Больше неприятных симптомов я не чувствовал и продолжал жить обычной жизнью. Катался на лыжах, снимался в кино, ездил на открытие новых ресторанов «Планета Голливуд», занимался общественной работой. Однако во время ежегодного осмотра в 1996 году врач сказал: «Время пришло. Вам требуется операция на сердце. Необязательно прямо завтра, но в этом году».

Я обошел три больницы и переговорил с хирургами-кардиологами. Я всегда считал, что, принимая какое-либо важное решение относительно здоровья, необходимо выслушать три разных мнения. Я остановил свой выбор на Воэне Старнсе из больницы при медицинском факультете Университета Южной Калифорнии. Это был очень опрятный дядечка в очках без оправы, говоривший об операции и связанных с нею рисками совершенно буднично. Он также знал, кто я такой.

– Я обожаю ваши боевики и хочу, чтобы вы и дальше продолжали их снимать, – сказал он. – Поэтому мне нисколько не хочется, чтобы вы бегали и прыгали с искусственным клапаном.

Старнс объяснил, что оптимальный вариант – пересадить клапан, изготовленный из ткани печени. С механическим клапаном мне пришлось бы до конца жизни принимать препараты, разжижающие кровь, и ограничить физическую активность. Но с органическим клапаном «вы сможете и дальше выполнять трюки, сможете заниматься спортом, горными лыжами, сможете кататься на мотоцикле, ездить верхом – все, что только пожелаете».

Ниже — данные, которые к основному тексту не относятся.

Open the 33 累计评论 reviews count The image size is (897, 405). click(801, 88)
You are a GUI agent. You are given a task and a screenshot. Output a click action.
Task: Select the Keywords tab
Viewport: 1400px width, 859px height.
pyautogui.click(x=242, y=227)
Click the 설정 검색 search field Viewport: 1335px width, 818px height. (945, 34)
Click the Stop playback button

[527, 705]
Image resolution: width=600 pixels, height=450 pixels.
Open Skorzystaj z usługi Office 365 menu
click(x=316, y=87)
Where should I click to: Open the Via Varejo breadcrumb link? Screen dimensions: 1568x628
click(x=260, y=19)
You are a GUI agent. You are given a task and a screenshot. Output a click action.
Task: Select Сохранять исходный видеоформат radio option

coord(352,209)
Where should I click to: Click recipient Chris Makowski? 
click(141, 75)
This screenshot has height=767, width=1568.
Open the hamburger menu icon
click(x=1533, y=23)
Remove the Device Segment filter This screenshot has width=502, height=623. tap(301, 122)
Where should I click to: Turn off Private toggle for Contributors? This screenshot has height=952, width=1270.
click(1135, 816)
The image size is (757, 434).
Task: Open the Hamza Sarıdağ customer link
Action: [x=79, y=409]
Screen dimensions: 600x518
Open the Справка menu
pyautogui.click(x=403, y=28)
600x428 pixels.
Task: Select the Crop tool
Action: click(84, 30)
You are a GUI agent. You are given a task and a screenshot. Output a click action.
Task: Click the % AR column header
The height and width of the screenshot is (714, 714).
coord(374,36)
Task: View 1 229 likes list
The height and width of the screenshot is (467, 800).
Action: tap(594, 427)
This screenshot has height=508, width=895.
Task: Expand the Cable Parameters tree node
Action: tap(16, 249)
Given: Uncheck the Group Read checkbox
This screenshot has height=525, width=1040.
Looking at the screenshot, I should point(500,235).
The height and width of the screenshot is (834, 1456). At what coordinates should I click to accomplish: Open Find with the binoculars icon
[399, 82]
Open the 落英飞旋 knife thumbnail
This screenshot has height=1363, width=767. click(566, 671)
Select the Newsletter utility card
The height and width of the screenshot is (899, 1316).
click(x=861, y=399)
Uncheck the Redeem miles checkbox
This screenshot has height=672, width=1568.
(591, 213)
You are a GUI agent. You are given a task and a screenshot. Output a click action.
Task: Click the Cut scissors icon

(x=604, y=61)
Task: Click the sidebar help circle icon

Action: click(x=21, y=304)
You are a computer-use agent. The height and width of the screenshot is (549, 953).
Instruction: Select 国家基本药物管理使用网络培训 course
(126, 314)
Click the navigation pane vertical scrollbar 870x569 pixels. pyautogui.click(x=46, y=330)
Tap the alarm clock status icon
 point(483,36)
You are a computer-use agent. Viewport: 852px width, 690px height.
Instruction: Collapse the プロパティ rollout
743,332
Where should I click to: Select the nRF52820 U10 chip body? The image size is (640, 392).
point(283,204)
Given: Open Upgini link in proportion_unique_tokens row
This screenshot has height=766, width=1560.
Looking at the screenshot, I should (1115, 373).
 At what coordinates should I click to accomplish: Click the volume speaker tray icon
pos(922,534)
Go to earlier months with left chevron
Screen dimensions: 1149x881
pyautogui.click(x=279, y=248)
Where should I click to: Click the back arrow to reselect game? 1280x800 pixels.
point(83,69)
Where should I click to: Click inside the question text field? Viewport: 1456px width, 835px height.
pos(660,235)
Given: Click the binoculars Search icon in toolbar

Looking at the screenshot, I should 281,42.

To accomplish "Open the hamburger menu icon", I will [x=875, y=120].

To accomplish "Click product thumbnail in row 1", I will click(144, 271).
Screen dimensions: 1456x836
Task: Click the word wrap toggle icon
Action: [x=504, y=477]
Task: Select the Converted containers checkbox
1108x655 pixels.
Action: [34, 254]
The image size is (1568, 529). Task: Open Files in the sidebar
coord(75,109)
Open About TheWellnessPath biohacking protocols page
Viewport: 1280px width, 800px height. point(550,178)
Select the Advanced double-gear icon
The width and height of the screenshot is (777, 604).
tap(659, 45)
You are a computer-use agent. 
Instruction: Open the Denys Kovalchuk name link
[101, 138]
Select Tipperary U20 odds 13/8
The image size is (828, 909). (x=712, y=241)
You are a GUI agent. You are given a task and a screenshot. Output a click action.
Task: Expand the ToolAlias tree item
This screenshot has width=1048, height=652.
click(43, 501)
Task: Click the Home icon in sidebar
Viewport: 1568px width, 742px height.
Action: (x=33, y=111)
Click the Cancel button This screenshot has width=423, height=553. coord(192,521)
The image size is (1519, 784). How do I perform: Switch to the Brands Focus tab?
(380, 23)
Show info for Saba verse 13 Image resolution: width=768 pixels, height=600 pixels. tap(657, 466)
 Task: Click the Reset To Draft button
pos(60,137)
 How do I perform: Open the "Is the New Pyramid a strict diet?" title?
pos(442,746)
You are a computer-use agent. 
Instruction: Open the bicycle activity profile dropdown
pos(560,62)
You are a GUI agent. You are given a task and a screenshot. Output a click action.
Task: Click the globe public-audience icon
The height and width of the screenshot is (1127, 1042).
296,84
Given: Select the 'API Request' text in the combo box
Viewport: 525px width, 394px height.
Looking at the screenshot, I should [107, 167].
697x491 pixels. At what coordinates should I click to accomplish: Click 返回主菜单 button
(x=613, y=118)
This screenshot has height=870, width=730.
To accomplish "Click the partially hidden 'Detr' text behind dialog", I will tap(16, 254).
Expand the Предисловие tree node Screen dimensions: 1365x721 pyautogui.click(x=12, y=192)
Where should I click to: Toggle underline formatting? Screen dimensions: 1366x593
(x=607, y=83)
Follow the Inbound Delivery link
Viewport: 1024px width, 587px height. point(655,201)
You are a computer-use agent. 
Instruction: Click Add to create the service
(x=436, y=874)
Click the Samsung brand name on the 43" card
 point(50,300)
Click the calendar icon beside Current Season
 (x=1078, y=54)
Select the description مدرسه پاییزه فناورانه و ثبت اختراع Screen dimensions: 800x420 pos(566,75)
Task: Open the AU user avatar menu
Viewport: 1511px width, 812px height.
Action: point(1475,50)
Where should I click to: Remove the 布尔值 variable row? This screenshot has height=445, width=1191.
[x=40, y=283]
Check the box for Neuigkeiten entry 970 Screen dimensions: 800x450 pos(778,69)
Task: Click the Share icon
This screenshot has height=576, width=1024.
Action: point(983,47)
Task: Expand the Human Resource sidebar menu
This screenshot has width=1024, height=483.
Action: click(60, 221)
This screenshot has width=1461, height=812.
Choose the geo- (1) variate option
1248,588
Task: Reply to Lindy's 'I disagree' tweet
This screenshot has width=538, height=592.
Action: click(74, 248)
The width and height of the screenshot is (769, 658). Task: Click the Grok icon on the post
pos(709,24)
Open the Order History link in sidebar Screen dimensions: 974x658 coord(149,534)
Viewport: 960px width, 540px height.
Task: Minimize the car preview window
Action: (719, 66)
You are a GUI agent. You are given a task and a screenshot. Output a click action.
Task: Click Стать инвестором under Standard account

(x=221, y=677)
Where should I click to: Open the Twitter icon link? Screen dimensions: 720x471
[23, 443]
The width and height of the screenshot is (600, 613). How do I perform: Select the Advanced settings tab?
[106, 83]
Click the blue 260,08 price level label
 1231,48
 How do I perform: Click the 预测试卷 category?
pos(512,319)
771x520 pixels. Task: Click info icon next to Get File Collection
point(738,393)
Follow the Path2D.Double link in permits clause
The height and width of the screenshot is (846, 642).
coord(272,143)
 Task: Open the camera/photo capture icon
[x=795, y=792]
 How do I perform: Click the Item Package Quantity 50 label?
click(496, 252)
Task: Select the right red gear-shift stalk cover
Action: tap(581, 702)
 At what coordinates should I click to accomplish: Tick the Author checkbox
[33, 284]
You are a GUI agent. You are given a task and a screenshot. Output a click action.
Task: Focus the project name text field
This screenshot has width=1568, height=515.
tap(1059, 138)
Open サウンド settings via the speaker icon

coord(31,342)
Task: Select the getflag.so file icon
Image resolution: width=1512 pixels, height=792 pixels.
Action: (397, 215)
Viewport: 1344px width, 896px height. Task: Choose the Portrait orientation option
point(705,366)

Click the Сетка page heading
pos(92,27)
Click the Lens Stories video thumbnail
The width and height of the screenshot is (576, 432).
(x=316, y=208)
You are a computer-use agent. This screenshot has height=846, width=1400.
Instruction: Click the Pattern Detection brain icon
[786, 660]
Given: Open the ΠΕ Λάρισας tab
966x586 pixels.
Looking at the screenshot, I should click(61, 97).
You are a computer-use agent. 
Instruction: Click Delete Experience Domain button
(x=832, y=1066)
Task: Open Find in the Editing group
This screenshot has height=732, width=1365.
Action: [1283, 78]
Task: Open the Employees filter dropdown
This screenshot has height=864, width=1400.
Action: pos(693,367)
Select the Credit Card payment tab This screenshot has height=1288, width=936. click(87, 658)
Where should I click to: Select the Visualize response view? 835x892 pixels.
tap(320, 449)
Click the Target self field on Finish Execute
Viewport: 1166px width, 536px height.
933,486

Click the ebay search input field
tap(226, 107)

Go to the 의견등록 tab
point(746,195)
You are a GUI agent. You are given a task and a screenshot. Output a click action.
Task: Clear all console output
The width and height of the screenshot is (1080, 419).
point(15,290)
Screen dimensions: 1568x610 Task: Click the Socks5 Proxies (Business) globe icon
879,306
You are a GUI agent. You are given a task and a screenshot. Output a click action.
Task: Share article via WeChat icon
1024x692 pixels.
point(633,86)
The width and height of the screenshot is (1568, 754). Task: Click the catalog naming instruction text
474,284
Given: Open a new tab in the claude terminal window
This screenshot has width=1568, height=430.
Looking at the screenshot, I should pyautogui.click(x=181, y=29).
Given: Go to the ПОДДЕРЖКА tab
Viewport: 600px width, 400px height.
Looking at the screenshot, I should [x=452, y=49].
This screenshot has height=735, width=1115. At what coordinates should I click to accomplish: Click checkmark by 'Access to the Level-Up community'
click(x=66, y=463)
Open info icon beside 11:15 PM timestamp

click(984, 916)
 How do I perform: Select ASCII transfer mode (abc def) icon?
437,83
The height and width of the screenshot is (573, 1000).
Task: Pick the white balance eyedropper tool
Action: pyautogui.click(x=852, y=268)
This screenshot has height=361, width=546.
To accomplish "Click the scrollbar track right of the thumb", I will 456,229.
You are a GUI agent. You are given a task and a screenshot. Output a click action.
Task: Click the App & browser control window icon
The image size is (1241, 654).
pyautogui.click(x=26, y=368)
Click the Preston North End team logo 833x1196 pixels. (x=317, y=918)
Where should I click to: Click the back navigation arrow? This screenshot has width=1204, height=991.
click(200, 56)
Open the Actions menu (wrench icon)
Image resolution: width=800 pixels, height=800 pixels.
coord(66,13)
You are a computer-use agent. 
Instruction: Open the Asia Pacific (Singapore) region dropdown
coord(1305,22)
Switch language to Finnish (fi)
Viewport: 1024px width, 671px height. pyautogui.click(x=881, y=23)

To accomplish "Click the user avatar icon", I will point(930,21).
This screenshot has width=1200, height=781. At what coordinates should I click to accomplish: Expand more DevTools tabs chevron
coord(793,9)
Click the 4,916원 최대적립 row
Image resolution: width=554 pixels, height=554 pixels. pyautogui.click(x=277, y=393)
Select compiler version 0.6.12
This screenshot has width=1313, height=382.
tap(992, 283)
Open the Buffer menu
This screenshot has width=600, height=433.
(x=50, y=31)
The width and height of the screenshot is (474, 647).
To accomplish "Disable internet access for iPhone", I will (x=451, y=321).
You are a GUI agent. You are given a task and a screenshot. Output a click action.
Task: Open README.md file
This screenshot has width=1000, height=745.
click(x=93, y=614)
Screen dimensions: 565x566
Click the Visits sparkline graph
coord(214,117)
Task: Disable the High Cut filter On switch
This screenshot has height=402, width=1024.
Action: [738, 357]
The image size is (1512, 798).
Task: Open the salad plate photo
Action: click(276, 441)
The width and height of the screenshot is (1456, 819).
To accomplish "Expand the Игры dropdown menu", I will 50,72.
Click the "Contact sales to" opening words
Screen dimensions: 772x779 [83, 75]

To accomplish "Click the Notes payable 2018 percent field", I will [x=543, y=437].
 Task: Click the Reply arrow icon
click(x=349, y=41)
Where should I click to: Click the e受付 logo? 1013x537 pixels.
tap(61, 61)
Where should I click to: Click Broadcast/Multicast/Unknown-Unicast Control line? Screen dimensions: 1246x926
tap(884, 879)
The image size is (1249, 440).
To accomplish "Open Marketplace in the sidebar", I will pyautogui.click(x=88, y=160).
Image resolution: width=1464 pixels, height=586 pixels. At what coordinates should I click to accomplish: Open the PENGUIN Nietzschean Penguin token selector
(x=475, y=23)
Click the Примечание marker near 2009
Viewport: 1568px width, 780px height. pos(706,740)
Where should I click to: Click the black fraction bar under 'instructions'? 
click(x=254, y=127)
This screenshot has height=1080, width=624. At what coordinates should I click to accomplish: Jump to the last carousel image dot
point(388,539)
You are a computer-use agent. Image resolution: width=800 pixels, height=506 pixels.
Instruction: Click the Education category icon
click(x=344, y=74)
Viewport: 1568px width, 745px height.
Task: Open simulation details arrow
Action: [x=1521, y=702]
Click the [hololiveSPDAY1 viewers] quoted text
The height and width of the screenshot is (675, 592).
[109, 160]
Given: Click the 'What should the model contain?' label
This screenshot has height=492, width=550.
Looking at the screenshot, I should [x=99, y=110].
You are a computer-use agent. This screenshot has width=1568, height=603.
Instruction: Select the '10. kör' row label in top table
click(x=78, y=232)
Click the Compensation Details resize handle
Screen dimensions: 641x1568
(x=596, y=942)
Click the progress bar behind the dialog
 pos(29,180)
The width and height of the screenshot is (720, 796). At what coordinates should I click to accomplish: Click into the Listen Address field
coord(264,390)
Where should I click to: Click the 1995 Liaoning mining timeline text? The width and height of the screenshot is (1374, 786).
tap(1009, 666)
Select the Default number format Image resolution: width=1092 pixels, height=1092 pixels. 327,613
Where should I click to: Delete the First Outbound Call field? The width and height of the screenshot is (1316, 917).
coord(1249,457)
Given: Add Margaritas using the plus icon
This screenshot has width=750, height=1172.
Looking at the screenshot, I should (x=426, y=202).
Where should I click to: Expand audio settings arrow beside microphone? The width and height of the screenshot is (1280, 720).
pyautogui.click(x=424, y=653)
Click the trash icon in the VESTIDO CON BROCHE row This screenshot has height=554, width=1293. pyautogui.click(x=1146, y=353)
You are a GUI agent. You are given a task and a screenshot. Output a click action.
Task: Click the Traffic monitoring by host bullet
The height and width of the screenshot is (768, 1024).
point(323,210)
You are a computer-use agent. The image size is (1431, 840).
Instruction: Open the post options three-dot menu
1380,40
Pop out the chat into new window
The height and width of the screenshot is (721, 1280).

Это были плюсы. Минусом был риск. Операция, предложенная Старнсом, давала благоприятный результат в шести случаях из десяти.

– Я хочу, чтобы вы в полной мере сознавали: в шестидесяти и даже семидесяти процентах случаев операция проходит успешно, однако в тридцати или сорока процентах клапан не приживается, – объяснил он. – В таком случае нам придется пробовать все сначала.

Большой риск, большая награда. Мне это было понятно.

– Отлично, – сказал я. – Я рискну.

Мы запланировали провести операцию сразу же после завершения работ над «Бэтменом и Робином», чтобы ничего не пропустить. Операция должна была состояться в апреле, после чего я собирался летом заниматься продвижением «Бэтмена и Робина», а затем в конце 1997 года приступать к съемкам следующего фильма, каким бы он ни был.

Я никому не сказал про операцию. Об этом не знал никто. Ни моя мать, ни племянник, ни дети – никто. Потому что я не хотел о ней говорить. Чтобы успокоить себя, я притворялся, будто мне предстоит не операция на сердце, а что-то вроде удаления зуба мудрости. Я войду в кабинет врача, сделаю дело и отправлюсь домой.

Я даже не хотел ничего говорить своей жене. Мария как раз вынашивала четвертого ребенка, беременность проходила тяжело, и я не хотел ее расстраивать. Мария имела склонность раздувать любую мелочь в трагедию, даже если речь не шла о жизни и смерти, в то время как я, напротив, всегда стремился преуменьшать проблемы. Так, например, я никогда не говорил ей: «Через три месяца мне предстоит отправиться в Норвегию и выступить там с речью», поскольку она бы начала заранее переживать, что меня не будет дома целую неделю и она останется одна. Она замучила бы меня бесконечными вопросами: «Каким рейсом ты полетишь? Зачем тебе вылетать в субботу, а не в воскресенье? Неужели тебе действительно нужно отсутствовать так долго? А что это еще за две дополнительные встречи?» И к тому времени, как я садился бы в самолет, от радостного предчувствия не оставалось бы и следа, поскольку я уже слишком много обо всем говорил. Поэтому я строго-настрого наказал Ронде и Линн: «Ни в коем случае никому не сообщайте мой распорядок дел». Марии я сообщал всего за несколько дней. Я не из тех, кто любит долго мусолить какую-нибудь мысль, обсуждая ее снова и снова. Решения я принимаю очень быстро. Я не прошу всех знакомых высказать свое мнение, и я не возвращаюсь к одному и тому же. Я хочу двигаться вперед. Вот почему Мария всегда говорила, что я похож на ее мать.